Tanto a reclamação, como o recurso, passíveis de interpor face a sentença (ou acórdão) emanada de órgão jurisdicional estão, como é óbvio, sujeitos a prazos processuais, findos os quais aqueles se tornam imodificáveis, transitando em julgado.

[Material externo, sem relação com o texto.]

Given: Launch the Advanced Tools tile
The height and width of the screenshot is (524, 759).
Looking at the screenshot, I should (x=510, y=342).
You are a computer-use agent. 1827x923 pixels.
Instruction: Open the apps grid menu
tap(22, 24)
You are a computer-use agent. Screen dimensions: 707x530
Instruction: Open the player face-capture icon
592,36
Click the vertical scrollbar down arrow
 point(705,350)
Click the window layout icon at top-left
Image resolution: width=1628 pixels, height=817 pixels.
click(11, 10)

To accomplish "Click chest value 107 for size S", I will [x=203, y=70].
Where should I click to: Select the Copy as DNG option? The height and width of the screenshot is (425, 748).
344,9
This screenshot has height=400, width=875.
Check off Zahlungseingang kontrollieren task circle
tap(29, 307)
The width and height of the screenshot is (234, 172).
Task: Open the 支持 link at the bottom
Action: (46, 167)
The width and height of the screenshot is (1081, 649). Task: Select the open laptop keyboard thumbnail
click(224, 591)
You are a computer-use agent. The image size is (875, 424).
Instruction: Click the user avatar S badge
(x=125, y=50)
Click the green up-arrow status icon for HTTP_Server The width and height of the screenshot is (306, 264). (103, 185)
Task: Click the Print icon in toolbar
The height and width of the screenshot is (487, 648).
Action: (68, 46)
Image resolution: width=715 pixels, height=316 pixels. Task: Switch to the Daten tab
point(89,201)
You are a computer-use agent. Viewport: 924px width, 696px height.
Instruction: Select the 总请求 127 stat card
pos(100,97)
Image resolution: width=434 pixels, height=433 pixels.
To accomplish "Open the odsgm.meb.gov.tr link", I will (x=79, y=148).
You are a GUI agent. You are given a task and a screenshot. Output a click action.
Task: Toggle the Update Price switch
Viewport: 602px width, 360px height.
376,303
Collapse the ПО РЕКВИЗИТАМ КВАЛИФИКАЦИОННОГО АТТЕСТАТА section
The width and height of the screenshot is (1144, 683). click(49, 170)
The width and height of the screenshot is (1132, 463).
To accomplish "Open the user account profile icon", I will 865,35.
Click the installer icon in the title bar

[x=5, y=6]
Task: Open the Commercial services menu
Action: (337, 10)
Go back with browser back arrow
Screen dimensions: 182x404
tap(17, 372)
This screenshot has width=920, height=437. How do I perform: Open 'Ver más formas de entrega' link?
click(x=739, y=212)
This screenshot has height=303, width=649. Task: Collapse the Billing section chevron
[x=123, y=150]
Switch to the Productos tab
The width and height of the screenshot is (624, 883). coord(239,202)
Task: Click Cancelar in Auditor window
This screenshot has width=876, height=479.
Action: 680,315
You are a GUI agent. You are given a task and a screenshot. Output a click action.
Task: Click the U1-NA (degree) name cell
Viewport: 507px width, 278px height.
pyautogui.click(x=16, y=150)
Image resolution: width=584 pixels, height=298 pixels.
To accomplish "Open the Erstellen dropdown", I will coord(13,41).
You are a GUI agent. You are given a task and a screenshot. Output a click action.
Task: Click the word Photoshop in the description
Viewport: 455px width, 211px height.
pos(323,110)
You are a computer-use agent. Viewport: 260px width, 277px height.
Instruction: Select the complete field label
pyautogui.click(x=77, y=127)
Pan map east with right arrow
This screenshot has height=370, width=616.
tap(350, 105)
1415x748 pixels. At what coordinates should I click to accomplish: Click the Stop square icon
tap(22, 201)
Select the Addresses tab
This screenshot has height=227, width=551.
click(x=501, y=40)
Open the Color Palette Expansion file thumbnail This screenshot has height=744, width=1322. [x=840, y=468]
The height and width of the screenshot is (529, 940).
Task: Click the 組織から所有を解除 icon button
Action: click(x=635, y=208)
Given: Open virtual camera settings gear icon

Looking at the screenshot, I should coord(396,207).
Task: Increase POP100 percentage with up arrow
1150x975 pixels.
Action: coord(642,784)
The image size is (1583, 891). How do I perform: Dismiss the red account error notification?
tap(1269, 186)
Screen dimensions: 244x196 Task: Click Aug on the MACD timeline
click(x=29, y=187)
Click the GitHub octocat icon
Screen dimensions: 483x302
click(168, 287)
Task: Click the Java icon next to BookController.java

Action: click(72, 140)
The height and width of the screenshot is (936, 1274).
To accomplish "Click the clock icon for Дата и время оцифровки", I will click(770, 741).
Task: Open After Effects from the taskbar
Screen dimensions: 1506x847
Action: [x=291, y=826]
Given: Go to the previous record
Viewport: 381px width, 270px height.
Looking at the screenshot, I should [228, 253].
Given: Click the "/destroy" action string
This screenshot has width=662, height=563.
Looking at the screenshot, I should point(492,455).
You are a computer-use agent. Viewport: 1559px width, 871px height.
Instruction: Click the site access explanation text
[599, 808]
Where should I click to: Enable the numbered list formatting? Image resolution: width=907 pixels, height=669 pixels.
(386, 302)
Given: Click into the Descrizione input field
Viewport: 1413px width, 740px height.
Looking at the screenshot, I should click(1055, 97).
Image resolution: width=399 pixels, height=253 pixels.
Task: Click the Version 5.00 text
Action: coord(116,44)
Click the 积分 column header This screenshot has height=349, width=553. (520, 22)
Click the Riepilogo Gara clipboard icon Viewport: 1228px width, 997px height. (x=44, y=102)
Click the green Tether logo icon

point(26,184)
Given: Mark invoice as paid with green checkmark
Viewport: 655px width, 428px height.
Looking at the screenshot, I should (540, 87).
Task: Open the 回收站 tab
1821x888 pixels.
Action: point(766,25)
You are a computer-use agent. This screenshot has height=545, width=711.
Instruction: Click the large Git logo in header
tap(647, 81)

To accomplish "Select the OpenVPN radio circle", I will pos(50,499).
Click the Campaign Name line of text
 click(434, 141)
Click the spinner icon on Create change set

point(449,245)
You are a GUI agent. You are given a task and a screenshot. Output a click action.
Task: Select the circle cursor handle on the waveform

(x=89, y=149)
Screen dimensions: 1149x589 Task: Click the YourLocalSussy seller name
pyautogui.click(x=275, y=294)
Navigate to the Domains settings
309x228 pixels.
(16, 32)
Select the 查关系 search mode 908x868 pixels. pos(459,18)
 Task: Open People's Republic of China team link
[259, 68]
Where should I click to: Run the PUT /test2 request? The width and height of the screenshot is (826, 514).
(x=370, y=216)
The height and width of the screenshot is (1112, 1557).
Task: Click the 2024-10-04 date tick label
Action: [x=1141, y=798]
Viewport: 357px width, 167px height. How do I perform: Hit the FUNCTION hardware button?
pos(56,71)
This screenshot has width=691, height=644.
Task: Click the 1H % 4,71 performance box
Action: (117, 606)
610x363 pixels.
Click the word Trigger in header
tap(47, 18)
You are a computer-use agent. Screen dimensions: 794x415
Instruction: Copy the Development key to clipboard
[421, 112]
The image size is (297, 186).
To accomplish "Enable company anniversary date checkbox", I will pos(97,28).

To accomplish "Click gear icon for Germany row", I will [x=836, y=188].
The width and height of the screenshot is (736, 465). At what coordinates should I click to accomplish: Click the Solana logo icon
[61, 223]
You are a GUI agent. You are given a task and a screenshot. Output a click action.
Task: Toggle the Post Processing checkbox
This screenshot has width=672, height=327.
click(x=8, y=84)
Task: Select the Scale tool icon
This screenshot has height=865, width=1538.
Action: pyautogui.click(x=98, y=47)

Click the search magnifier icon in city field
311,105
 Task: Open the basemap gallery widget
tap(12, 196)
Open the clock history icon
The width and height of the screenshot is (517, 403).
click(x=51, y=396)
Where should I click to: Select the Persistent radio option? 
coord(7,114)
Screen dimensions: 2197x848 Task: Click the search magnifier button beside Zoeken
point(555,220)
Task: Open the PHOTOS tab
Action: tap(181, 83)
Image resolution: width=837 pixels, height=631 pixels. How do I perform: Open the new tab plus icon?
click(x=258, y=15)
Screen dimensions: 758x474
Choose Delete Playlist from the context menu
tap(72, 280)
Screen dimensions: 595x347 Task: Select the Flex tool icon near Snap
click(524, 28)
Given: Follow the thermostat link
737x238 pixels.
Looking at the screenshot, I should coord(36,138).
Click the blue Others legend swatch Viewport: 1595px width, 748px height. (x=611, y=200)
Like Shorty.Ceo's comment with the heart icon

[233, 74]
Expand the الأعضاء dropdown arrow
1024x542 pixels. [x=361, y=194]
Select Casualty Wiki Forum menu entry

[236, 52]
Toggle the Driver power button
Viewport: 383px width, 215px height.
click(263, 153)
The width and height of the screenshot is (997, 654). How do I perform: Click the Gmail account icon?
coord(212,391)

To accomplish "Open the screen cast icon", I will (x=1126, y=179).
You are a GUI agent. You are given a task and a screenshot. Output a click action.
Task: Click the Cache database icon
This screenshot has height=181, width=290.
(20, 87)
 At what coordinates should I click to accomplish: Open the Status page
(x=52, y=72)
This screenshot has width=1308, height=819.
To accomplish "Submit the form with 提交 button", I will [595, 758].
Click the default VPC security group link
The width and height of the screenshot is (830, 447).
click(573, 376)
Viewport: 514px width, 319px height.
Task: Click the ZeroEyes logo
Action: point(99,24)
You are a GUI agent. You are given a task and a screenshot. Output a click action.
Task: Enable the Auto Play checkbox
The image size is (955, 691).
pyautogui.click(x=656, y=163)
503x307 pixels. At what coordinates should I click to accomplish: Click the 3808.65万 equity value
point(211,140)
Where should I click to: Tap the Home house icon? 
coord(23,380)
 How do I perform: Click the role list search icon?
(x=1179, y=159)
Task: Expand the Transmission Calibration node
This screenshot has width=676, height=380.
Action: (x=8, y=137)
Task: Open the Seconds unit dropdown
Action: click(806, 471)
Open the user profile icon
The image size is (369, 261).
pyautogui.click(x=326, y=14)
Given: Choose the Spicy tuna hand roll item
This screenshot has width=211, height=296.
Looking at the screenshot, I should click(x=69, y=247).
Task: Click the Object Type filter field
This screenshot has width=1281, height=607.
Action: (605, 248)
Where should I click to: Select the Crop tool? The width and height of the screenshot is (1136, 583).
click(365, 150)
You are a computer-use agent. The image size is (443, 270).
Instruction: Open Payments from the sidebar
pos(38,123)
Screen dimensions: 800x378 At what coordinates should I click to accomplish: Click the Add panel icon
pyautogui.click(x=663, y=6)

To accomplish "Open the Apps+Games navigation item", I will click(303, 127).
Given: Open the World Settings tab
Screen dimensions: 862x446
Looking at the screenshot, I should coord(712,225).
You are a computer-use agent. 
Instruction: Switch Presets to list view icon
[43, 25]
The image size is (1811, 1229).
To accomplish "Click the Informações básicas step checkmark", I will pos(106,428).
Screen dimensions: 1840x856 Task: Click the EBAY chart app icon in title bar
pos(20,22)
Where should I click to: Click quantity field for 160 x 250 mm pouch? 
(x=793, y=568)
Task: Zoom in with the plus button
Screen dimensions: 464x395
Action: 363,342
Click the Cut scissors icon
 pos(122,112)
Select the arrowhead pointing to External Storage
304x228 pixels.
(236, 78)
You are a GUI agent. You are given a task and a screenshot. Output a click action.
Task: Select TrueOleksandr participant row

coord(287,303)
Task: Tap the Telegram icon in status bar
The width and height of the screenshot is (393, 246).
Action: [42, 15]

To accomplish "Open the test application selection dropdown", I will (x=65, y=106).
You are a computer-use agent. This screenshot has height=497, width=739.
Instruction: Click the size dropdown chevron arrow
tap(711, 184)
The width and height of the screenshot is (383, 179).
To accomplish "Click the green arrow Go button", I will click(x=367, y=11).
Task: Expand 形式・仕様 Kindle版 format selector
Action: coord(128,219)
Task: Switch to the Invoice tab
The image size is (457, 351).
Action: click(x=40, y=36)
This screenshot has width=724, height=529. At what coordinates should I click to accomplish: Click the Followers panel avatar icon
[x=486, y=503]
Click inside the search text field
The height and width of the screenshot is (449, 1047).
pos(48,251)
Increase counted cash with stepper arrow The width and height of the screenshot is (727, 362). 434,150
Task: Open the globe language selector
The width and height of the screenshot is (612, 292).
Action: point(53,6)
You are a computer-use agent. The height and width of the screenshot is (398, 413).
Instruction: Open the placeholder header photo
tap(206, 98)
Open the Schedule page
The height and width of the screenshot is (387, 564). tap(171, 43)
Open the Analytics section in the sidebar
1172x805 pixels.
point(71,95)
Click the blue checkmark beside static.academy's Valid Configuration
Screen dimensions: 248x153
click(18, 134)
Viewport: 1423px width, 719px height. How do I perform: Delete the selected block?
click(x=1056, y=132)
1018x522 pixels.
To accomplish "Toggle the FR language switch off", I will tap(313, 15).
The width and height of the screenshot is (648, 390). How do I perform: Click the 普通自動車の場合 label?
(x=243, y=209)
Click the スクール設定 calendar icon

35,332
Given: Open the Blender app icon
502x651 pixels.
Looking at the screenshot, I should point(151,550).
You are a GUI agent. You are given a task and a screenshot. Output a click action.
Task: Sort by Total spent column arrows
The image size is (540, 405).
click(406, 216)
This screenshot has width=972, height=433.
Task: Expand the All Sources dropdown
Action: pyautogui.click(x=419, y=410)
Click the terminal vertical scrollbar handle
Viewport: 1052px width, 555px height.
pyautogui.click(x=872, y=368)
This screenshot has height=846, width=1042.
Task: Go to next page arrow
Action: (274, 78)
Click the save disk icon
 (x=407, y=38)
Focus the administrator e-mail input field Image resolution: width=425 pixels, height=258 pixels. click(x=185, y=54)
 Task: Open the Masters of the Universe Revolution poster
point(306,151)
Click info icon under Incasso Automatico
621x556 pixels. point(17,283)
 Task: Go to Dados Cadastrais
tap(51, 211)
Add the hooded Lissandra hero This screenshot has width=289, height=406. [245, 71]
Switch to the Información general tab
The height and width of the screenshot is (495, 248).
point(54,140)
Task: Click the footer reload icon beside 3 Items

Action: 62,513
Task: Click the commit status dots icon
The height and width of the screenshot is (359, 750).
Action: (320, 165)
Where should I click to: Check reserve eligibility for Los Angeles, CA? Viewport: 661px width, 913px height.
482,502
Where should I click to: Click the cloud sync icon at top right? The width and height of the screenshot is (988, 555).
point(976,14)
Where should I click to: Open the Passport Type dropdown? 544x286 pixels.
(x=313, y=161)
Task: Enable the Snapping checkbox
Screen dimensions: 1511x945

A imodificabilidade da decisão jurisdicional constitui, assim, a pedra de toque do caso julgado (cfr.artºs.619 e 628, do C.P.Civil, na redacção da Lei 41/2013, de 26/6).
A possibilidade de dedução do incidente de nulidade da sentença (acórdão) visa satisfazer a preocupação de realização efectiva e adequada do direito material e o entendimento de que será mais útil à paz social e ao prestígio e dignidade que a administração da Justiça coenvolve, corrigir do que perpetuar um erro juridicamente insustentável, conforme se retira do preâmbulo do dec.lei 329-A/95, de 12/12 (cfr. ac.S.T.A.-2ª.Secção, 24/2/2011, rec.400/10; ac.S.T.A.-2ª.Secção, 19/10/2011, rec.497/11; ac.T.C.A.Sul-2ª.Secção, 9/4/2013, proc.3013/09; ac.T.C.A.Sul-2ª.Secção, 9/7/2013, proc. 5594/12; Jorge Lopes de Sousa, Código de Procedimento e de Processo Tributário anotado e comentado, 6ª. edição, II Volume, Áreas Editora, 2011, pág.356 e seg.; António Santos Abrantes Geraldes, Recursos em Processo Civil, Novo Regime, 2ª. Edição Revista e Actualizada, 2008, Almedina, pág.321 e seg.; José Lebre de Freitas e Armindo Ribeiro Mendes, C.P.Civil anotado, Volume 3º., Tomo I, 2ª. Edição, Coimbra Editora, 2008, pág.133 e seg.).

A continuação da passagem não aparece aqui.